手を離し下をむくと、数滴の涙が床に落ちていった。





なんだろ、涙が止まらない。





さっきまでの涙とは違う、静かな涙が頬を伝っていく。





先生を失うからかな、心のモヤモヤがどんどん増していく。





「…伊緒。」





「へ?」





今、私のこと伊緒って…そう呼んだ?





「ごめんな、伊緒。」





そう言った先生は、私の手を優しく握る。




私を見る目は優しくて、いつもの先生に戻っているようだった。





まるで、さっきまでの怒った顔が嘘のよう……。






「伊緒の気持ちを聞きたくてわざと冷たい態度をとったんだ。けど、こんなに追い詰めてしまった、ごめんな。

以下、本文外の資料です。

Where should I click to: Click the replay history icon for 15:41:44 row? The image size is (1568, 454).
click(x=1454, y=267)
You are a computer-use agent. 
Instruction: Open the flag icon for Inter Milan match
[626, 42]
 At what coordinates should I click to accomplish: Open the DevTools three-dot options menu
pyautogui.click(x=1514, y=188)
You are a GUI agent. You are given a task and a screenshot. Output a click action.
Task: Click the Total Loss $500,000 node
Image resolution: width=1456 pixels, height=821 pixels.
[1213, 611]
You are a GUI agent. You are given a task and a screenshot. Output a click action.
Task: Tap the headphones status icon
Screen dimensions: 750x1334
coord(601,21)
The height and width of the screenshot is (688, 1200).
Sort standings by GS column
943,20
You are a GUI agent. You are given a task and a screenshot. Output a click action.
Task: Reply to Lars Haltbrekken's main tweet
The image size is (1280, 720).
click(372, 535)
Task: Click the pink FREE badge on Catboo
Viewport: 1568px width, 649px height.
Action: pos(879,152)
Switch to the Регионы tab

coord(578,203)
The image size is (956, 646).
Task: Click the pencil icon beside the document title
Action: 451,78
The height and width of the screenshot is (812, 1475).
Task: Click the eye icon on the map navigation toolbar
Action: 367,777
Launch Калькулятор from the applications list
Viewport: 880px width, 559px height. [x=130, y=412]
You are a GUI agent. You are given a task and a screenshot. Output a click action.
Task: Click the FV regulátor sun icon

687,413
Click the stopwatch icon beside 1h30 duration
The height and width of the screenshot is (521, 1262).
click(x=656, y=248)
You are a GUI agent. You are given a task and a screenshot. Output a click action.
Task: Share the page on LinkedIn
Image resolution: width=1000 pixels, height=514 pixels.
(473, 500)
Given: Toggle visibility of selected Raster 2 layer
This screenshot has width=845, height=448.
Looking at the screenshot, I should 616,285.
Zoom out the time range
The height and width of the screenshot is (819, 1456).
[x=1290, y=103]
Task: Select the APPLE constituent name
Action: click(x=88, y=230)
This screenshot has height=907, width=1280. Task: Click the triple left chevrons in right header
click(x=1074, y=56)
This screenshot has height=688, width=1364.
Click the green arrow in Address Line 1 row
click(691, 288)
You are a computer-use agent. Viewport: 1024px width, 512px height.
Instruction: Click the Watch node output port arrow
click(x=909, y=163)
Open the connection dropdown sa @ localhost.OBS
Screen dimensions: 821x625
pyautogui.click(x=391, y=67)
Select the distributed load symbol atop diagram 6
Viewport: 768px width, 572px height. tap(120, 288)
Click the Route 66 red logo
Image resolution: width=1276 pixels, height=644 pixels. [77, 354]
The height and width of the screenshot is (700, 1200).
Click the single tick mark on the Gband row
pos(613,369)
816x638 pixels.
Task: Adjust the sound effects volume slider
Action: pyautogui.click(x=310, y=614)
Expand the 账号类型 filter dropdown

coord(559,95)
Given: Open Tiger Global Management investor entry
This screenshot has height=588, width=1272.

」






「じゃぁ…先生、どこにもいか…ない?」







「あぁ、行かない。」







握っていた私の手を引っ張り、先生が私を抱きしめる。





さっきまでの強い力じゃない、優しい力でしっかりと抱きしめられた。






「うっひっ…く、先生、先生。」






「伊緒の気が済むまで泣いていいよ。」





撫でられている頭から全身に先生の暖かさが伝わる。






「わぁぁぁんっ!!先生のばかーっっ、怖かったんですからぁっ!!」






「うんうん、ごめんな。」






それからずっと泣きじゃくる私を、先生は優しくなだめ続けてくれた。